# Wasserstein Auto-encoders

# Introduction

Early successes in the field of representation learning were based on supervised approaches, which used large labelled datasets to achieve impressive results. On the other hand, popular unsupervised generative modeling methods mainly consisted of probabilistic approaches focusing on low dimensional data. In recent years, there have been models proposed which try to combine these two approaches. One such popular method is called variational auto-encoders (VAEs). VAEs are theoretically elegant but have a major drawback of generating blurry sample images when used for modeling natural images. In comparison, generative adversarial networks (GANs) produce much sharper sample images but have their own list of problems which include lack of encoder, harder to train, and "mode collapse" problem. Mode collpase problem refers to the inability of the model to capture all the variability in the true data distribution. Currently, there has been a lot of activity around finding and evaluating numerous GANs architectures and combining VAEs and GANs but a model which combines the best of both GANs and VAEs is yet to be discovered.

The work done in this paper builds up on the theoretical work done in [4]. The authors tackle generative modeling using optimal transport (OT). The OT cost is defined as measure of distance between probability distributions. One of the feature of OT cost which is beneficial is that it provides much weaker topology when compared to other costs including f-divergences which are associated with the original GAN algorithms. The problem with stronger notions of distances such f-divergences is that they often max out and provide no useful gradients for training. In comparison, the OT cost has been claimed to behave much more nicely [5, 8]. Despite the preceding claim, the implementation, which is similar to GANs, still requires addition of a constraint or a regularization term into the the objective function.

## Original Contributions

Let [math]P_X[/math] be the true but unknown data distribution, [math]P_G[/math] be the latent variable model specified by the prior distribution [math]P_Z[/math] of latent codes [math]Z \in \mathcal{Z}[/math] and the generative model [math]P_G(X|Z)[/math] of the data points [math]X \in \mathcal{X}[/math] given [math]Z[/math]. The goal in this paper is to minimize [math]OT\ W_c(P_X, P_G)[/math].

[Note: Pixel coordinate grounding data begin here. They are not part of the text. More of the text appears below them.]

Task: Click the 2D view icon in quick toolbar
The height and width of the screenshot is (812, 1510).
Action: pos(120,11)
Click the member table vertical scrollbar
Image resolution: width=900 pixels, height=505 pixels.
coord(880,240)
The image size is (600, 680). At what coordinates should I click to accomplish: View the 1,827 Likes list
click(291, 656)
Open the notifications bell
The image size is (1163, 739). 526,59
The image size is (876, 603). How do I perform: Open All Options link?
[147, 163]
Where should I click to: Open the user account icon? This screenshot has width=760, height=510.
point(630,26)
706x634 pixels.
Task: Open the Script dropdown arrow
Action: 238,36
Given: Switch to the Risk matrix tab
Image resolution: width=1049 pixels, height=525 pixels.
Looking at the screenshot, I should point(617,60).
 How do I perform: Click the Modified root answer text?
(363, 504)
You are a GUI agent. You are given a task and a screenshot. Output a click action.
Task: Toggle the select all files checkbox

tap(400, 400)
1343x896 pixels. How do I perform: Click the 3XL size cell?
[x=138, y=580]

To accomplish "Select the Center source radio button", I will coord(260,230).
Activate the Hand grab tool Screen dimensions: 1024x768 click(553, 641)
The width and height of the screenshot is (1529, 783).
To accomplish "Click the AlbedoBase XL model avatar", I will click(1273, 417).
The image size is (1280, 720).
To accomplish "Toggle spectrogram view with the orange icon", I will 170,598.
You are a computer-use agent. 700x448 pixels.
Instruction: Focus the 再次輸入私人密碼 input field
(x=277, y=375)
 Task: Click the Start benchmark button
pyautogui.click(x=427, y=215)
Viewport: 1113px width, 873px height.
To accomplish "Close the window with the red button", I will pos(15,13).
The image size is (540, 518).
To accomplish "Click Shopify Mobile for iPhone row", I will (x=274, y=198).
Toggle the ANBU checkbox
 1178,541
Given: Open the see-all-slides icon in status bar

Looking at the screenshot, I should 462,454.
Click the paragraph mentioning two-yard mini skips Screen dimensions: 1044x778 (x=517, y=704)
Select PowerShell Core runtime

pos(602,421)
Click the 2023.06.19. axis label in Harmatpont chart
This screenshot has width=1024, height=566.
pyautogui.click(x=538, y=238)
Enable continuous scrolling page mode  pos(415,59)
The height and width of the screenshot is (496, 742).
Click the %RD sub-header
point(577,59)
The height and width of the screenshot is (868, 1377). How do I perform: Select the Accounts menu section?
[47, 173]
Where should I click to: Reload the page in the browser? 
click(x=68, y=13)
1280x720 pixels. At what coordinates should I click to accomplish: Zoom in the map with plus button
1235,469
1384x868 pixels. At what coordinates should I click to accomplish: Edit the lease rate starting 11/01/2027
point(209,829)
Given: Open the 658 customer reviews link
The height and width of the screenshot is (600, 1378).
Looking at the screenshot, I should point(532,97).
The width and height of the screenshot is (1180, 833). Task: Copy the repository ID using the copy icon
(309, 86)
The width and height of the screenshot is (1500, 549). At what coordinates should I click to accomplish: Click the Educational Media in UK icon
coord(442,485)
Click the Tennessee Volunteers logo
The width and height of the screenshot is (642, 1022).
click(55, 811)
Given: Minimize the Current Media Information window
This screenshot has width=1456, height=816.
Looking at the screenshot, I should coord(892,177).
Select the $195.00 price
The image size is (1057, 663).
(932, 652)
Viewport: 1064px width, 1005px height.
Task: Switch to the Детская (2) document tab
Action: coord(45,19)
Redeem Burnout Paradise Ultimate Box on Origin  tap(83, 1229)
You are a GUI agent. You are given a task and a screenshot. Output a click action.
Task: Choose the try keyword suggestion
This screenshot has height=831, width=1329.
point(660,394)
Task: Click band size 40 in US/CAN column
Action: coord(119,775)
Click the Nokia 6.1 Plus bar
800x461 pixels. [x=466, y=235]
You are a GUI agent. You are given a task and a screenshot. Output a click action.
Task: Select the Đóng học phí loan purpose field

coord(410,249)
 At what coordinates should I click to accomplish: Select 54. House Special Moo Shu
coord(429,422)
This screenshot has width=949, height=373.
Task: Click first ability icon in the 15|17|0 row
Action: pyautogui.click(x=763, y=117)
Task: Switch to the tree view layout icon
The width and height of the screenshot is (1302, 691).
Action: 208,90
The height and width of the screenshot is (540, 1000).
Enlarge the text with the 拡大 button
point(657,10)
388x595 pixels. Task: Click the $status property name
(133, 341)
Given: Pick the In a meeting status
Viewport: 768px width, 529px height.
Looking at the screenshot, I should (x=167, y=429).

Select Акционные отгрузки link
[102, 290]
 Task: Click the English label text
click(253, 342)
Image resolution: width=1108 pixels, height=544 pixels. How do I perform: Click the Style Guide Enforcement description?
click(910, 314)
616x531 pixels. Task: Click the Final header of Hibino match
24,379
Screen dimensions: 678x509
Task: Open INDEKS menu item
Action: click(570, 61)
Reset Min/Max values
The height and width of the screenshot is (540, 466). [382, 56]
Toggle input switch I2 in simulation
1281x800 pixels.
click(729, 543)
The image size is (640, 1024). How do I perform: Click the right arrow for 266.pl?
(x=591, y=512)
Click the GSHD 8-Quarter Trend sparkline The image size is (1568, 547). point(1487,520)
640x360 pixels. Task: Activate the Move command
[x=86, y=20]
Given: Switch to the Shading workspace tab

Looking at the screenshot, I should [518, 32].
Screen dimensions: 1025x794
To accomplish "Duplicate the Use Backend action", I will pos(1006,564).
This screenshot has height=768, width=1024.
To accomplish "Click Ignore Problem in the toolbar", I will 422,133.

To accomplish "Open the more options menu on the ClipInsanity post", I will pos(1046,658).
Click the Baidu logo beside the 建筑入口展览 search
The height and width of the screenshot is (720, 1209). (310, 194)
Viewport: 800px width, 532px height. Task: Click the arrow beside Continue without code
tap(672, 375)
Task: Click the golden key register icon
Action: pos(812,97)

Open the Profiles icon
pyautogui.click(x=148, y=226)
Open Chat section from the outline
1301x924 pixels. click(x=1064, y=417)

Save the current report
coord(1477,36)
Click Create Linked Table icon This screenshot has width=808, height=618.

The main contributions are given below:

- A new class of auto-encoders called Wasserstein Auto-Encoders (WAE). WAEs minimize the optimal transport [math]W_c(P_X, P_G)[/math] for any cost function [math]c[/math]. As is the case with VAEs, WAE objective function is also made up of two terms: the c-reconstruction cost and a regularizer term [math]\mathcal{D}_Z(P_Z, Q_Z)[/math] which penalizes the discrepancy between two distributions in [math]\mathcal{Z}: P_Z\ and\ Q_Z[/math]. [math]Q_Z[/math] is a distribution of encoded points, i.e. [math]Q_Z := \mathbb{E}_{P_X}[Q(Z|X)][/math]. Note that when [math]c[/math] is the squared cost and the regularizer term is the GAN objective, WAE is equivalent to the adversarial auto-encoders described in [2].

- Experimental results of using WAE on MNIST and CelebA datasets with squared cost [math]c(x, y) = ||x - y||_2^2[/math]. The results of these experiments show that WAEs have the good features of VAEs such as stable training, encoder-decoder architecture, and a nice latent manifold structure while simultaneously improving the quality of the generated samples.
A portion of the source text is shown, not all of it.